I am sick of people saying that religions and especially Hinduism is superstitious and ritualistic. What they fail to see is that these rituals have a meaning and an understanding behind them, but if we choose to be ignorant then who are we to criticize? It is not easy to discover these meanings, but that does not mean that it is not worthwhile. Our parents and grandparents may not have asked these questions, but unless we take this opportunity to find out, how can we expect our children to adopt our culture and our values when we never bothered to find out ourselves? Think about it.
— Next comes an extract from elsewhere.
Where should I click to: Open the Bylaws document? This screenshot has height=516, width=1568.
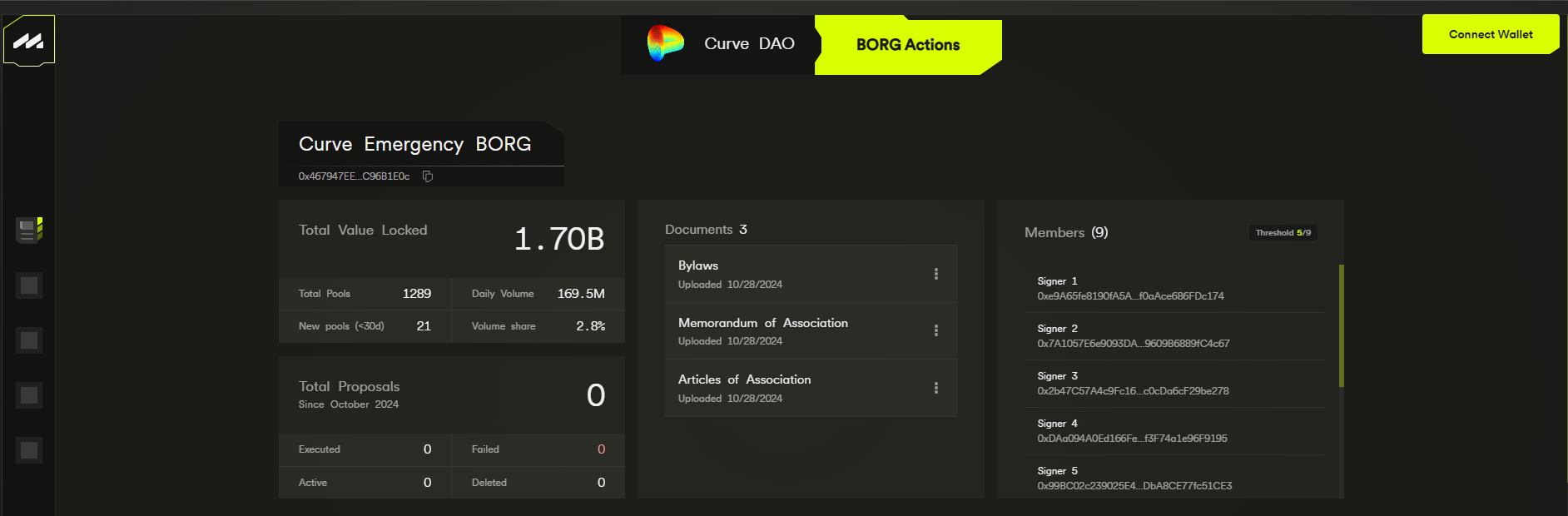698,265
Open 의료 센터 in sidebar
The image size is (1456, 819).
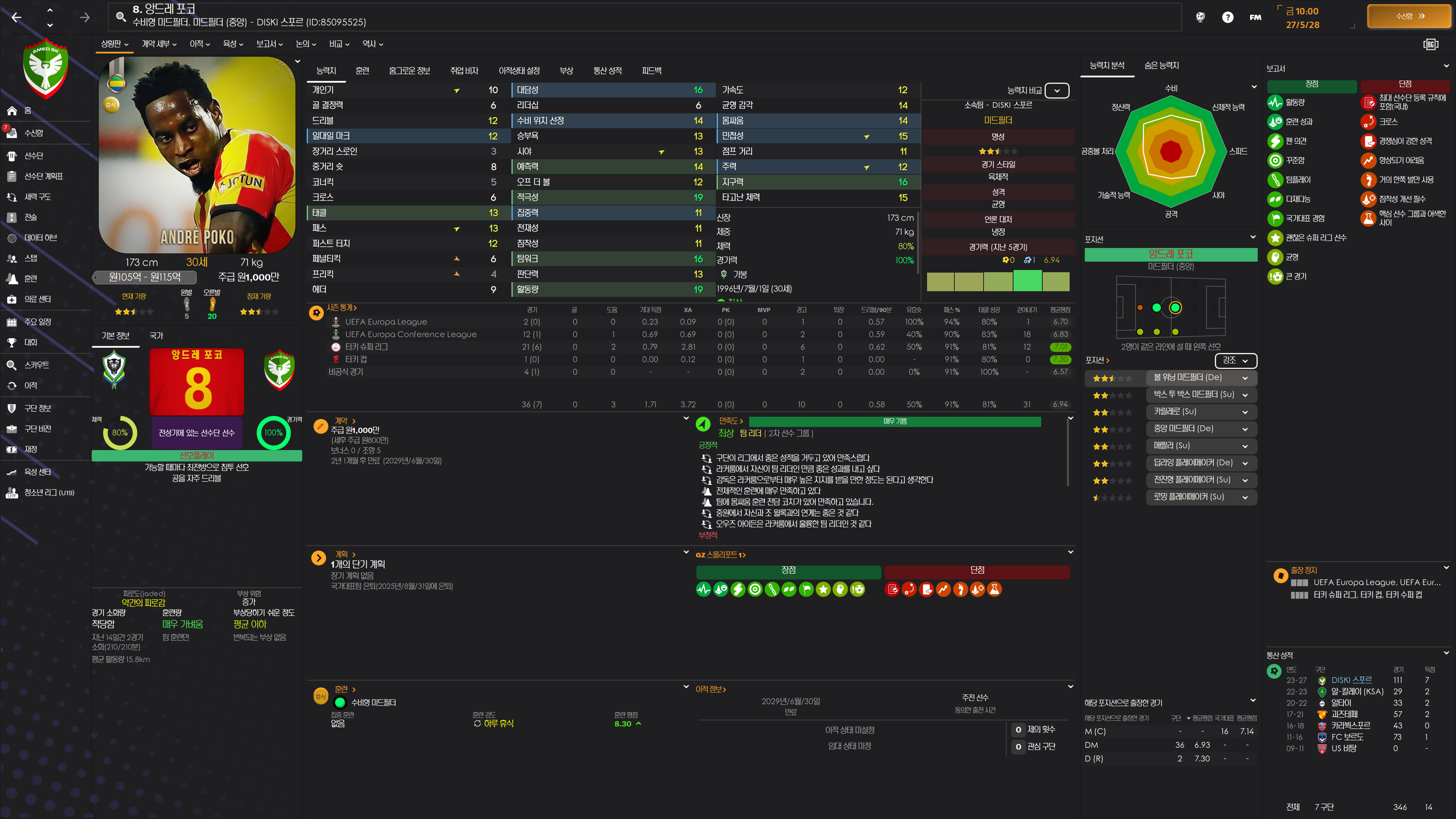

It will not be easy and we will make mistakes. We will get the wrong end of the stick and we will not look deep enough. But every year, we hope to learn something new, to make a new discovery, to come one step closer to understanding. And that is what we hope to celebrate! Because that is what Diwali is about: illumination. So it is great to buy fireworks, to visit family that we don’t visit enough and to smell the homemade sweets as they drift through the house, but that isn’t enough. Today, tomorrow, this year make a resolution – that you will try to find out one more thing that you didn’t understand, one more thing that you can shed light on. Because this is the festival of light. So make the most of it.

The Final Curtain…Not Yet

One of things that struck on my way home from work yesterday came out of almost nowhere. Sitting on the bus and staring out the window casually, I saw a brother and his younger sister, no older than around 8 and 5 respectively, setting up plastic cones in their garden. They then picked up a rounder’s ball and bat and proceded to chase each other around their garden. I thought the bus was going to whoosh off at this point, but it seemed to hang on for just the right amount of time. They then set up a small stool on the patio in the garden and the girl proceeded to step up onto it before her brother took out a shiny medal from his pocket. At this point I realized that they were both wearing London 2012 t shirts and hats. It was one of the most poignant things that I have seen over the last few weeks.
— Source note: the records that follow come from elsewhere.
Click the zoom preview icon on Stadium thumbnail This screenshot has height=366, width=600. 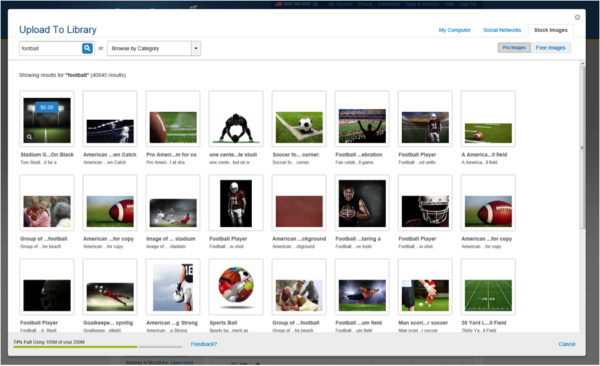click(29, 137)
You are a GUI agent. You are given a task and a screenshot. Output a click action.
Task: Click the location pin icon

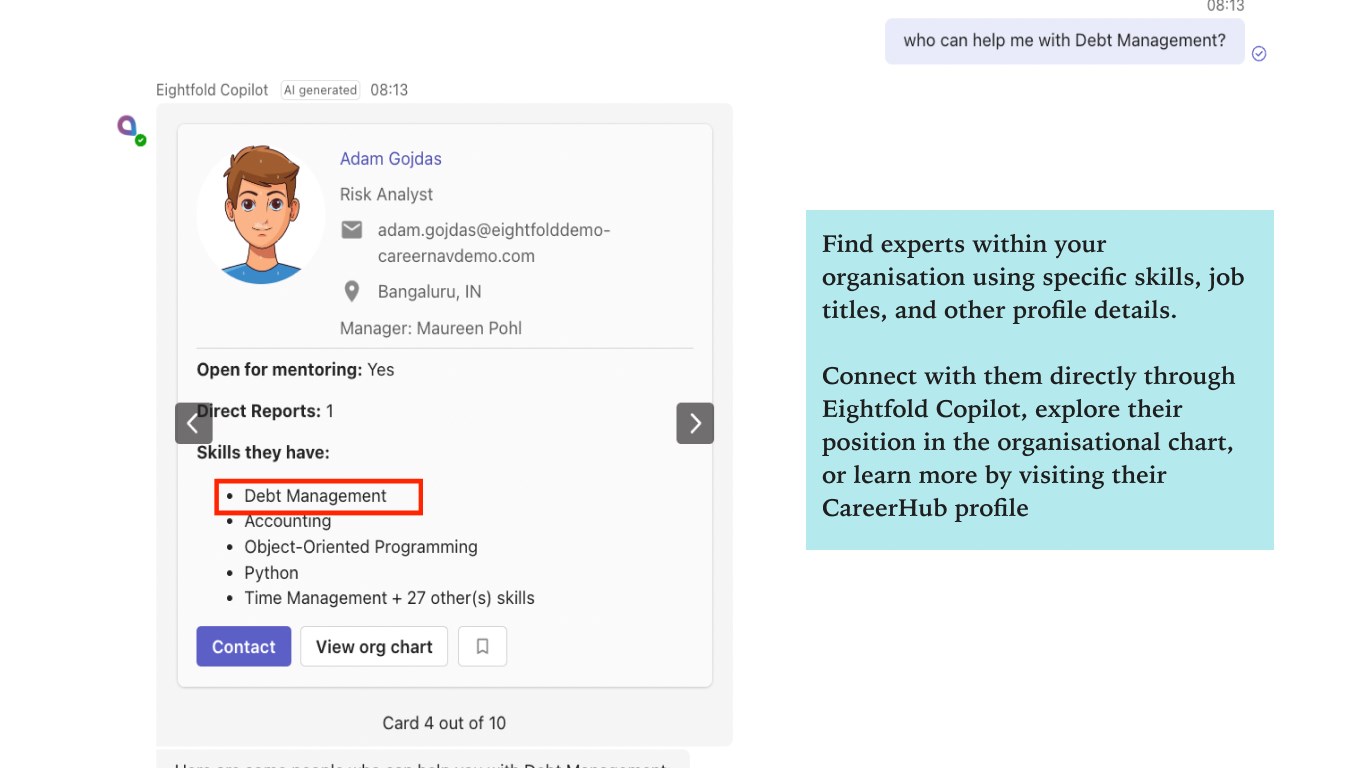tap(352, 292)
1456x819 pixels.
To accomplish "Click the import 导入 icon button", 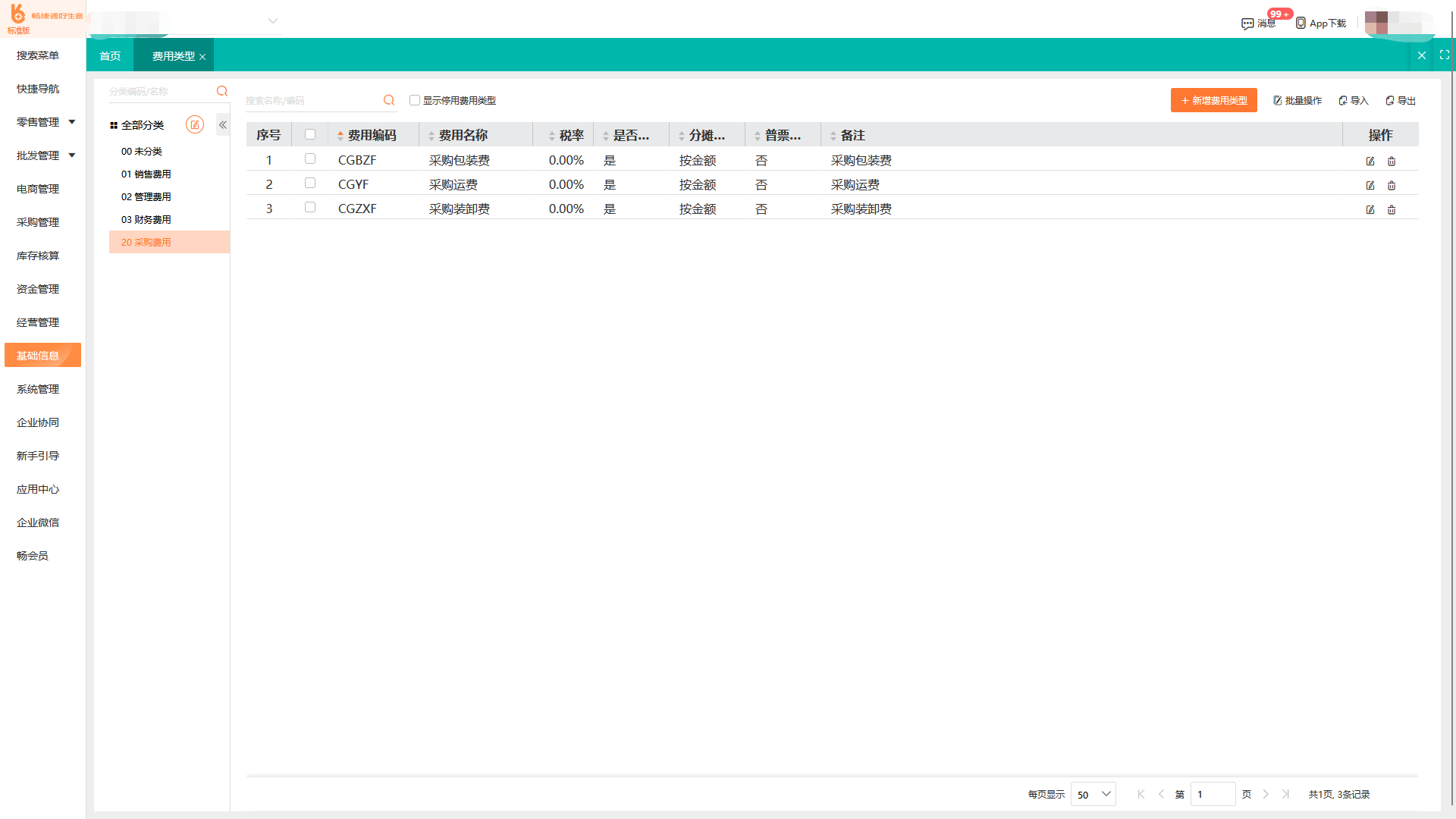I will pyautogui.click(x=1355, y=99).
Legacy is a word that is batted around by everyone. What is going to be the long term outcome of the Games? Is the Olympic Park going to become a ghost town like Sydney’s has 12 years later – how can we possibly keep this spirit going? Well it seems that the seeds have been sown. These Olympics were different, they were not meant solely for breaking records or breaking hearts but breaking barriers. Stratford was a dump 7 years ago…an industrial wasteland, a forgotten place only remembered for its train station. Now water flows through its canals and the world watches as the people of such a city welcome them with open arms. East London, despite what you read in the papers, has changed. It seems to be more vibrant, fuller of life and definitely an improvement on the rioting of last year. Can you believe that that chaos was merely a year ago?

If this country continues to get fatter and disregard the sport, it will not be a loss if they embody the spirit. An Olympian is of a different breed – destined for greatness…but not necessarily all Olympians race on an athletics track. They teach in classrooms and build houses. They drive ambulances and ride bicycles. Are you getting it yet?  YOU can be an Olympian…and you and you and you in the back peeking at the screen. You can wear a gold medal around your neck (not like literally, but I carrying on the Olympic metaphor) and show the world the potential and capacity of human beings. I hate the expression reinvent the wheel, but it is probably relevant here. How many times have our jaw drops this fortnight from the superhuman feats that we have witnessed in London (and I am not just talking about a certain 100m and 200m sprinter!)

Frank Sinatra called it the final curtain and described his way. Seb Coe called the end the right way at the Closing Ceremony. But it doesn’t have to end this way. If anything the encore is about to come on the 29th August, when the Paralympics come to town. For those of you that don’t care, I would appreciate if you don’t read this blog again because if you cannot recognize their achievements especially on your doorstep, then frankly you wouldn’t recognize talent if it punched you in the face.

The Olympics was a warm up for the most important Games…are you ready to ‘Inspire A Generation’ (again!)? I know I am.